Table 1 Demographic characteristics and other substance use among medical cannabis users

Health conditions

The main health condition that respondents most commonly treated with medical cannabis was pain (37% [1171/3193]), followed by mental health/substance use (36% [1138/3193]) and sleep (15% [490/3193]). Prescribed users were significantly more likely to report that the main condition they treated with medical cannabis was a pain (OR = 1.3; CI 1.1, 1.5) or sleep (OR = 1.4; CI 1.1, 1.7) condition and significantly less likely to report their main condition was mental health/substance use (OR = 0.8; CI 0.7, 0.9; see Table 2). Prescribed users were also less likely to report their main condition was cancer although there were not many respondents with this condition (n = 35) and hence less certainty around this estimate (OR = 0.4; CI 0.2, 0.9).

Table 2 Main conditions treated with prescribed vs illicit medical cannabis

Over 90% of respondents (2908/3193; illicit: 755/862 [88%]; prescribed: 2153/2331 [92%]) had received a diagnosis for the main condition they treated with medical cannabis, however the odds of having received a diagnosis were an estimated 70% higher for prescribed than illicit users (OR = 1.7, CI 1.3, 2.2).

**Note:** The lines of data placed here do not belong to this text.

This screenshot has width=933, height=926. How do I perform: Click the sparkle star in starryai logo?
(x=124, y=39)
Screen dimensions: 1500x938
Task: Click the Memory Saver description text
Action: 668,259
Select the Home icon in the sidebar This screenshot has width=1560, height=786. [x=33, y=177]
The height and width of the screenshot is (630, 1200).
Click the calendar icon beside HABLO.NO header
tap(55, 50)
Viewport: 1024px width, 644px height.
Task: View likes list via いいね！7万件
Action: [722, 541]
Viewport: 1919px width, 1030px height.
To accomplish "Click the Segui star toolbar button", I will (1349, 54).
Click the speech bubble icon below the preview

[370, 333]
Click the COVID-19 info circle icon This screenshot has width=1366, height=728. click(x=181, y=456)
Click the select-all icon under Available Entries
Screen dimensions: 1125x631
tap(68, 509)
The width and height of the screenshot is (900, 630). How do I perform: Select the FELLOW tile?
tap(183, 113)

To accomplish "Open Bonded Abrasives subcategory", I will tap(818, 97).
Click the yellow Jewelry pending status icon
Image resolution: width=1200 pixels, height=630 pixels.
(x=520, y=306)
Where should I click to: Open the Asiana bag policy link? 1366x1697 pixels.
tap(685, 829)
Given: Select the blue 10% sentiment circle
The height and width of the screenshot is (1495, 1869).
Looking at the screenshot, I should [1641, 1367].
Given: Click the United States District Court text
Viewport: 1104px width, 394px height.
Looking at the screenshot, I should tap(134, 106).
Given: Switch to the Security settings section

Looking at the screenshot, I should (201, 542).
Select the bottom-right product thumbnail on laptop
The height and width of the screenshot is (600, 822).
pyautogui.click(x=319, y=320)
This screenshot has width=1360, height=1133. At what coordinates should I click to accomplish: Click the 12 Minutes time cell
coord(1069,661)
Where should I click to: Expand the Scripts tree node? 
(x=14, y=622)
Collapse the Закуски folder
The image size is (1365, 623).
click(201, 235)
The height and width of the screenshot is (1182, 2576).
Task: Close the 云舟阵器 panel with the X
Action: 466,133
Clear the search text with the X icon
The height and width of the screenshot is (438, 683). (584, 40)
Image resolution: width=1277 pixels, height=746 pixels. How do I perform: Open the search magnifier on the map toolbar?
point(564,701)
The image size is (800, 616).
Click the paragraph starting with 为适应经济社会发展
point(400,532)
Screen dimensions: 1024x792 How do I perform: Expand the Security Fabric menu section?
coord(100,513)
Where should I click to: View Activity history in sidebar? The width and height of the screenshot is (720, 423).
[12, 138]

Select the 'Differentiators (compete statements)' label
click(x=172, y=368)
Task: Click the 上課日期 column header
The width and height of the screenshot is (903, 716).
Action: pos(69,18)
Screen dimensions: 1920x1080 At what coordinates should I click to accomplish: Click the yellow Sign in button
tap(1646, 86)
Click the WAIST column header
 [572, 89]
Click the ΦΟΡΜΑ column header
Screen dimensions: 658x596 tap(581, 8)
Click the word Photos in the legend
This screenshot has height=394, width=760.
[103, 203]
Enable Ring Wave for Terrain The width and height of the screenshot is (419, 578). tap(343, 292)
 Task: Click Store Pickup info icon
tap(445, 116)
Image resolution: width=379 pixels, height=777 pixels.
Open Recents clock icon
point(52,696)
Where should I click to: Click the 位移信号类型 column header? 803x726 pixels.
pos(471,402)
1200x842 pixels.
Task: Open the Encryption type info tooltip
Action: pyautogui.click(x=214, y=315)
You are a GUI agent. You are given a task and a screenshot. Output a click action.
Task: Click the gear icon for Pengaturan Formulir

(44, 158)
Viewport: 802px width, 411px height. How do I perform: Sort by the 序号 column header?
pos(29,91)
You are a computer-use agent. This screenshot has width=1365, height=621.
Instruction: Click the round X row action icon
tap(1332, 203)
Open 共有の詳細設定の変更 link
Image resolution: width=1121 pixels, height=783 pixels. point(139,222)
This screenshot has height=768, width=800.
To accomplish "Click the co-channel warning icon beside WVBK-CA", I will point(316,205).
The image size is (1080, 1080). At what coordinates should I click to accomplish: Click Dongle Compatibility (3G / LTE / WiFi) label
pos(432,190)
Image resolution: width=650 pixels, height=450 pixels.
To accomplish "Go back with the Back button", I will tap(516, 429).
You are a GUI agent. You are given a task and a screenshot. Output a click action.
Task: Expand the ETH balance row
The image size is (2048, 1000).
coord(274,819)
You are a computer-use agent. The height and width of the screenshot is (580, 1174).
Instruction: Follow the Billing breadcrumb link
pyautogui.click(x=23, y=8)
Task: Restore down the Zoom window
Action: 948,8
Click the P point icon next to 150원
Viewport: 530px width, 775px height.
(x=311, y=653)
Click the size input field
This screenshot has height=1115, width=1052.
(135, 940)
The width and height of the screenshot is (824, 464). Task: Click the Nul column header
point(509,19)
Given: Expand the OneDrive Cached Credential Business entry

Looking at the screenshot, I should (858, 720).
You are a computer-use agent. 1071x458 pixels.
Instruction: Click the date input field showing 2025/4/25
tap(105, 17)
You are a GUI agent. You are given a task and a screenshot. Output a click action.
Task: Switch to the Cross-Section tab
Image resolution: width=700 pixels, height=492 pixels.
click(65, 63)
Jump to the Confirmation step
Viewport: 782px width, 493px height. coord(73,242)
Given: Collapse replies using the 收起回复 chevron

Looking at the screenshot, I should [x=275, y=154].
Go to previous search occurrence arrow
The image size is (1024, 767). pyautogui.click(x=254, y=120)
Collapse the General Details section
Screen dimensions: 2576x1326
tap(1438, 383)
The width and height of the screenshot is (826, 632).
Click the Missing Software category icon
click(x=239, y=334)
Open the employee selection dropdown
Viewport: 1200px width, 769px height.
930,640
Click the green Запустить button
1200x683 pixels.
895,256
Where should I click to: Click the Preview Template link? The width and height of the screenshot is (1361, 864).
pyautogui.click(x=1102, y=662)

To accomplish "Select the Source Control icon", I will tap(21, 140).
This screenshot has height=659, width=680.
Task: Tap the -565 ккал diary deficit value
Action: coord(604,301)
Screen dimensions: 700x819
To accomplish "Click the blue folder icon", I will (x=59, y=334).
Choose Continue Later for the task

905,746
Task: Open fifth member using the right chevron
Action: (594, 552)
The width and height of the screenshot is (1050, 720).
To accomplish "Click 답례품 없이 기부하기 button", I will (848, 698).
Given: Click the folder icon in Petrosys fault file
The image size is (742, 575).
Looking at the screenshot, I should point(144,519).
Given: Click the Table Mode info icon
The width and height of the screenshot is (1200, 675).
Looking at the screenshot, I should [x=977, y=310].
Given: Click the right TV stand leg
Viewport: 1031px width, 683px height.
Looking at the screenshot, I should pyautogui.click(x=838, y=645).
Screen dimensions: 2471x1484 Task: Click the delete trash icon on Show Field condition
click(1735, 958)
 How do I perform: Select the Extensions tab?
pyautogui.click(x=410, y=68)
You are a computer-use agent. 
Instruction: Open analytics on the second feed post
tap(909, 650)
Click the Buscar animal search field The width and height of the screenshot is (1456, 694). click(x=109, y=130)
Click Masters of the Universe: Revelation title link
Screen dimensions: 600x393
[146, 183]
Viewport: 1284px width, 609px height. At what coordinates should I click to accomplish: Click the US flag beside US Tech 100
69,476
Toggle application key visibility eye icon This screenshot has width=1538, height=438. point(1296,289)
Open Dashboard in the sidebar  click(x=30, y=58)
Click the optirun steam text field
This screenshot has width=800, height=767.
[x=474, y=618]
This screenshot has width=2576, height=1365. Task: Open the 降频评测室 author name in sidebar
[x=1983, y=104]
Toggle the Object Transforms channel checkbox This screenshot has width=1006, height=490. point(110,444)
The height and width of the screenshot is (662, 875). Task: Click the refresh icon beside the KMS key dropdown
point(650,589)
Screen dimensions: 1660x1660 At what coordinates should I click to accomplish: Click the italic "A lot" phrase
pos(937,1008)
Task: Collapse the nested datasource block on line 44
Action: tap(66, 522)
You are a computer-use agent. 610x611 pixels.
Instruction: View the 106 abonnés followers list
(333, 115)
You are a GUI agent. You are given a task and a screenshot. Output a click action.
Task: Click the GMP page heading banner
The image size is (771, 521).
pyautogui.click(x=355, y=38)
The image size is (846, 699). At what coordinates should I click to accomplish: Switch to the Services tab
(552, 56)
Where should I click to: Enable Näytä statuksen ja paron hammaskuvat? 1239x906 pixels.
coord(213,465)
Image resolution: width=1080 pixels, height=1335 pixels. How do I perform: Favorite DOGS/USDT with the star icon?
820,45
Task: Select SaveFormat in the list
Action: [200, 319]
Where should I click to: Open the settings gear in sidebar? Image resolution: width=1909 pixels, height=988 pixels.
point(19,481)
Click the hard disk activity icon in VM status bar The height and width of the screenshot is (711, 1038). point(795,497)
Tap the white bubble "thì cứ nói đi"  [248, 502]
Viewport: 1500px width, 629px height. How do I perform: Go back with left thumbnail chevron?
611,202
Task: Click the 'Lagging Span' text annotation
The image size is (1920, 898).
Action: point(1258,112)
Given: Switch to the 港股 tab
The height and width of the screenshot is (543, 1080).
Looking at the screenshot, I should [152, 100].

There was no between-group difference in respondents’ ratings of the effectiveness of their medical cannabis, with < 1% (24/3193) reporting their condition was worse, 3% (85/3193) reporting no change and 97% (3084/3193) reporting improvement (824/862 [96%] illicit; 2260/2331 [97%] prescribed). There was also no significant difference in odds of reporting a greater amount of improvement between respondents who said their main condition was pain (96% [1122/1171] reported improvement), mental health (98% [1110/1138] reported improvement), or sleep (98% [480/490] reported improvement).

Cannabis use

Prescribed medical cannabis users started using cannabis regularly for medical reasons significantly later in life (estimate = 4.3 years; CI 3.2, 5.5) than illicit users, although there was no significant between-group difference in age of onset of regular non-medical cannabis use (estimate = −0.3 years; CI − 1.2, 0.6; see Table 3). The prescribed group also used cannabis on significantly more days for medical reasons in the previous 28 days than the illicit group (estimate = 2.9 days; CI 2.2, 3.3) but fewer days for non-medical reasons (estimate = − 4.9 days; CI − 5.6, -4.2). Prescribed users were less likely to have used cannabis for non-medical reasons before they started using it medically (OR = 0.5; CI 0.5, 0.7), and more likely to use cannabis solely for medical reasons (OR = 3.0; CI 2.4, 3.6). Prescribed users paid $15.20 more on average each week for their medical cannabis (CI $7.4, $23.0) than illicit users; however, if respondents who did not pay for their medical cannabis—which was far more common in the illicit (24% [659/871]) than the prescribed (1% [31/2352]) group—were excluded from the analysis, prescribed users paid $10.40 dollars less than illicit users (CI − $19.1, − $1.7) (Table 3).

Table 3 Current and lifetime patterns of cannabis use

Only 1% (25/2334) of prescribed users said they were unsure of the composition of their medical cannabis, compared with 23% (197/863) of illicit users (OR = 25.0; CI 16.7, 50.0). Six percent (136/2334) of prescribed users said the composition of their medical cannabis varied, compared with 28% (245/863) of illicit users (OR = 6.3; CI 5.0, 8.3). Among prescribed users—who use regulated, commercially available products with labelled compositions on the packaging and can accurately ascertain the content of their medication—17% (380/2257) said they used THC-only products, 44% (993/2257) used products with mainly THC and a small amount of CBD, 25% (560/2257) a 1:1 THC/CBD formulation, 8% (183/2257) mostly CBD and a small amount of THC, and 6% (141/2257) CBD only. For those respondents who believed they knew the composition of their main source of medical cannabis (i.e. who did not select “I don’t know” in response to this question), the odds of prescribed users having a higher proportion of CBD in their main source of medical cannabis were 42% greater than illicit users (OR = 1.4; CI 1.2, 1.7).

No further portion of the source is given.